Here, I want to show that neural networks are simply generalizations of something we scientists are perhaps more comfortable with: linear regression.
Regression models are models that find relationships among data. Linear regression models fit linear functions to data, like the \(y = mx + b\) equations we learned in algebra. If you have one variable, it’s single-variate linear regression; if you have more than one variable, it’s multi-variate linear regression.
One example of a linear regression model would be Charles’ Law which says that temperature and volume of a gas are proportional. By collecting temperatures and volumes of a gas, we can derive the proportionality constant between the two. For a multi-variable case, one example might be finding the relationship between the price of a house and its square footage and how many bedrooms it has.
It turns out we can write linear regression in terms of a graph like the one below. In this example we have two types of input data (features), \(x_1\) and \(x_2\). The function to be fit takes each of these data points, multiplies it by a weight \(w_1\) or \(w_2\) and adds them together. The \(b\) is the “bias”, which is analogous to the \(b\) in a linear equation \(y=mx+b\).
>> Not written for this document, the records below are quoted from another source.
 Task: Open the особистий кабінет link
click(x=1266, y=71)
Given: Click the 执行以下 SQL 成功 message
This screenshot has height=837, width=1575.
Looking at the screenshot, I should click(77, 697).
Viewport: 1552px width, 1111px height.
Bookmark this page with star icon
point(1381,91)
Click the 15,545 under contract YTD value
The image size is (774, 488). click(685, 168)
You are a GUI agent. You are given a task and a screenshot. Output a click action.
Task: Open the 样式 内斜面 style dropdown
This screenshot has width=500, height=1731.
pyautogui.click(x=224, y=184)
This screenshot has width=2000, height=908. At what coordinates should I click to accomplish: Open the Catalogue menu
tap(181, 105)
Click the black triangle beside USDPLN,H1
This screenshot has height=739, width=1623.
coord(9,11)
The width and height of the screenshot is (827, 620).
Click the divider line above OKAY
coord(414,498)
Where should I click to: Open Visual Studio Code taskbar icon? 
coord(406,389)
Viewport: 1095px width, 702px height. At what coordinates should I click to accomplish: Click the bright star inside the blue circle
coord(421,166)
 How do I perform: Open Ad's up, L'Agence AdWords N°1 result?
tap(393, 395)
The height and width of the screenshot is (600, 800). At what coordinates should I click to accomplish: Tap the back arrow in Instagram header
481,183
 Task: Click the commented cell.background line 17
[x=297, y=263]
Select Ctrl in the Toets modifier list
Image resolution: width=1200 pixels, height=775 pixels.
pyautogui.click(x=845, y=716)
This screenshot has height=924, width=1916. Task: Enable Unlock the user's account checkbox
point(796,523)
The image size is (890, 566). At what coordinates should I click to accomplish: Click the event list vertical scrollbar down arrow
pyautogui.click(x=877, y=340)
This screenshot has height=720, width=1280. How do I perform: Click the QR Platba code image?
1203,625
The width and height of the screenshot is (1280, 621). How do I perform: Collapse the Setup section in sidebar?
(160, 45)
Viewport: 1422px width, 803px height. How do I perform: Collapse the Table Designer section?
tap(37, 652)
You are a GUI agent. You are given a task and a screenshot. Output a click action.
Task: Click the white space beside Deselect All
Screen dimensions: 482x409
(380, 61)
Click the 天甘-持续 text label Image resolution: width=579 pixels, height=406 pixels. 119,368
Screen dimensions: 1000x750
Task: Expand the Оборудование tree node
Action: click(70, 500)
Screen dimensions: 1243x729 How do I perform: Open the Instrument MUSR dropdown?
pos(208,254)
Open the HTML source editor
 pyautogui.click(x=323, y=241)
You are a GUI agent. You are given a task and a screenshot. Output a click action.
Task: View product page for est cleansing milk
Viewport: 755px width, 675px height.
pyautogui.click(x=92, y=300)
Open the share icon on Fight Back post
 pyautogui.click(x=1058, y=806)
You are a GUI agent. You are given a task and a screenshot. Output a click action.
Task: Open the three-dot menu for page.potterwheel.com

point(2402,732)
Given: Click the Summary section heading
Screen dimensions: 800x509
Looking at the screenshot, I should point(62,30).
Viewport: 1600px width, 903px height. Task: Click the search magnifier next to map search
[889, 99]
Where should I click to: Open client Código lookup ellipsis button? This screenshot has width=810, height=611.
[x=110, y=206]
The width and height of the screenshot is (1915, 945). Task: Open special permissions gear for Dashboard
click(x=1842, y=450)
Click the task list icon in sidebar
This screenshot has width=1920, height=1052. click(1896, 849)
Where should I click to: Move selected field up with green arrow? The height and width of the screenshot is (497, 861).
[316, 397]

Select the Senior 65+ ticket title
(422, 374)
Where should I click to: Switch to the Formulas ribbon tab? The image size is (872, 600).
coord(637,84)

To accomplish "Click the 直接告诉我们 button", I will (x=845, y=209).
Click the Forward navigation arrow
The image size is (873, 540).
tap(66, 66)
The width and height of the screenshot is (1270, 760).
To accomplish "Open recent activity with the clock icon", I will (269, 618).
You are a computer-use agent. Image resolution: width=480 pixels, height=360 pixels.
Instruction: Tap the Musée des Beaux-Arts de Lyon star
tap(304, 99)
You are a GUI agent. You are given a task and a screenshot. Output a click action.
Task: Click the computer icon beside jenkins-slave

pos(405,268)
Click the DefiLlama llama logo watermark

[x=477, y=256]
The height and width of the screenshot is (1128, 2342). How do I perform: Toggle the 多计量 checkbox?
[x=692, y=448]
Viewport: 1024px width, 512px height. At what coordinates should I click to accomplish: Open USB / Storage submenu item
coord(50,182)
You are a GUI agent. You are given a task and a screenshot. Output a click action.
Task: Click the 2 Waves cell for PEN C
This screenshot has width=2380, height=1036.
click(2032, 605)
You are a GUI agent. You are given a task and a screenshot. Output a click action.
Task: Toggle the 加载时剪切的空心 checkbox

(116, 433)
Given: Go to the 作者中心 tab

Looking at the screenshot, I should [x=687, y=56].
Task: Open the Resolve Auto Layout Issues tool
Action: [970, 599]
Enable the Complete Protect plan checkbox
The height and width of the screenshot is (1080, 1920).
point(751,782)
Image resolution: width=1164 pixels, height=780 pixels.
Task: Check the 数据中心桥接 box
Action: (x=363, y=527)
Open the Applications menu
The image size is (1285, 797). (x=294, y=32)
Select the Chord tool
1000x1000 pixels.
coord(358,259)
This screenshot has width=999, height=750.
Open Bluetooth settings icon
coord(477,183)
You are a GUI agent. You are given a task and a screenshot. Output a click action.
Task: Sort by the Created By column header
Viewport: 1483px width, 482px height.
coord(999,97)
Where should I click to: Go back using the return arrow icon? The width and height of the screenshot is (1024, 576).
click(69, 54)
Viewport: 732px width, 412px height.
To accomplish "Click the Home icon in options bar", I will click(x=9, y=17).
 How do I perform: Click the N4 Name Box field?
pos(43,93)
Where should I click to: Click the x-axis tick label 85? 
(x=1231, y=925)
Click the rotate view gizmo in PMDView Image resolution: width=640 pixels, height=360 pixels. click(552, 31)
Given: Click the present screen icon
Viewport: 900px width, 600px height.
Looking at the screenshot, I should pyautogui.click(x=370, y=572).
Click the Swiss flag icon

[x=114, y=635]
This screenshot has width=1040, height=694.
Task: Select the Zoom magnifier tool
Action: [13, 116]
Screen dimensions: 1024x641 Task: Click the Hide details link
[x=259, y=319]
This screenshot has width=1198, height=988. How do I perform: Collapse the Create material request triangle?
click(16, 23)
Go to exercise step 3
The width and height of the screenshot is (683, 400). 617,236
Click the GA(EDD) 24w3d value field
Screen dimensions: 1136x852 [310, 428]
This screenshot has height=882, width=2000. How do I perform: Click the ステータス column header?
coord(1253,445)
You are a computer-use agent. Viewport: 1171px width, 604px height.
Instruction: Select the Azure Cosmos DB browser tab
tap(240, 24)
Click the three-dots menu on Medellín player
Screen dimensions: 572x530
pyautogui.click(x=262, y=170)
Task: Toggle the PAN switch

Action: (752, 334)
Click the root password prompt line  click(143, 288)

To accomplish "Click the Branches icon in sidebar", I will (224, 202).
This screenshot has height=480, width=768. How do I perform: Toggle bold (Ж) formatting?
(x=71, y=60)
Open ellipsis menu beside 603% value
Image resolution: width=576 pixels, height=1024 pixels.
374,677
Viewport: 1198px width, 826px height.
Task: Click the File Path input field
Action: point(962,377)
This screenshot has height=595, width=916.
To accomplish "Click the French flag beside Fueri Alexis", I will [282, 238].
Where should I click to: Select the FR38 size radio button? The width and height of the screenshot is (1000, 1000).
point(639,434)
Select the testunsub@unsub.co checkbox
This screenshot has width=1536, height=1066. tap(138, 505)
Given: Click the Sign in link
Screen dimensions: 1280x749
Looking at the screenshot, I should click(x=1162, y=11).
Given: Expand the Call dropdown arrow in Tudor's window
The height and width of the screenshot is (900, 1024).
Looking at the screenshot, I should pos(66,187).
To make a model, we have to solve for the weights \(w\) and the bias \(b\). This can be done by many types of optimization algorithms (say, steepest descent or by pseudoinverse). Don’t worry about how the weights are obtained, just realize that that, one, we can obtain them and, two, once we have the weights and bias then we now have a functional relationship among our data.
So for example, if \(F(x)\) is housing price, and \(x_1\) is square footage and \(x_2\) is number of bedrooms, then we can predict the housing price given any house area and bedroom number via \(F(x) = w_1\cdot x_1 + w_2 \cdot x_2 + b\). So far so good.
Now we take things a bit further. The next step in our regression “evolution” is to pass the whole above linear regression model to a function. In the example below, we pass it to a sigmoid or logistic function \(\sigma(h)\). This is what logistic regression looks like as a graph:
This is known as a “generalized linear model.” For our purposes, the exact function you pass the linear model into doesn’t matter so much. The important part is that we can make a generalized linear model by passing the linear model into a function. If you pass it into a sigmoid function, like we did above, you get a logistic regression model which can be useful for classification problems.
Like if I tell you the color and size of an animal, the logistic model can predict whether the animal is either a flamingo or an elephant.
So to recap, we started with a linear model, then by adding a function to the output, we got a generalized linear model. What’s the next step?
Glad you asked.
The next step with to take our linear model, pass it into a function (generalized linear model), then take that output and use it as an input for another linear model. If you do this, as depicted in the graph below, you will have obtained what is a called a shallow neural network.
At this point, we have obtained a nonlinear regression model. That’s really all neural networks are: models for doing nonlinear regression.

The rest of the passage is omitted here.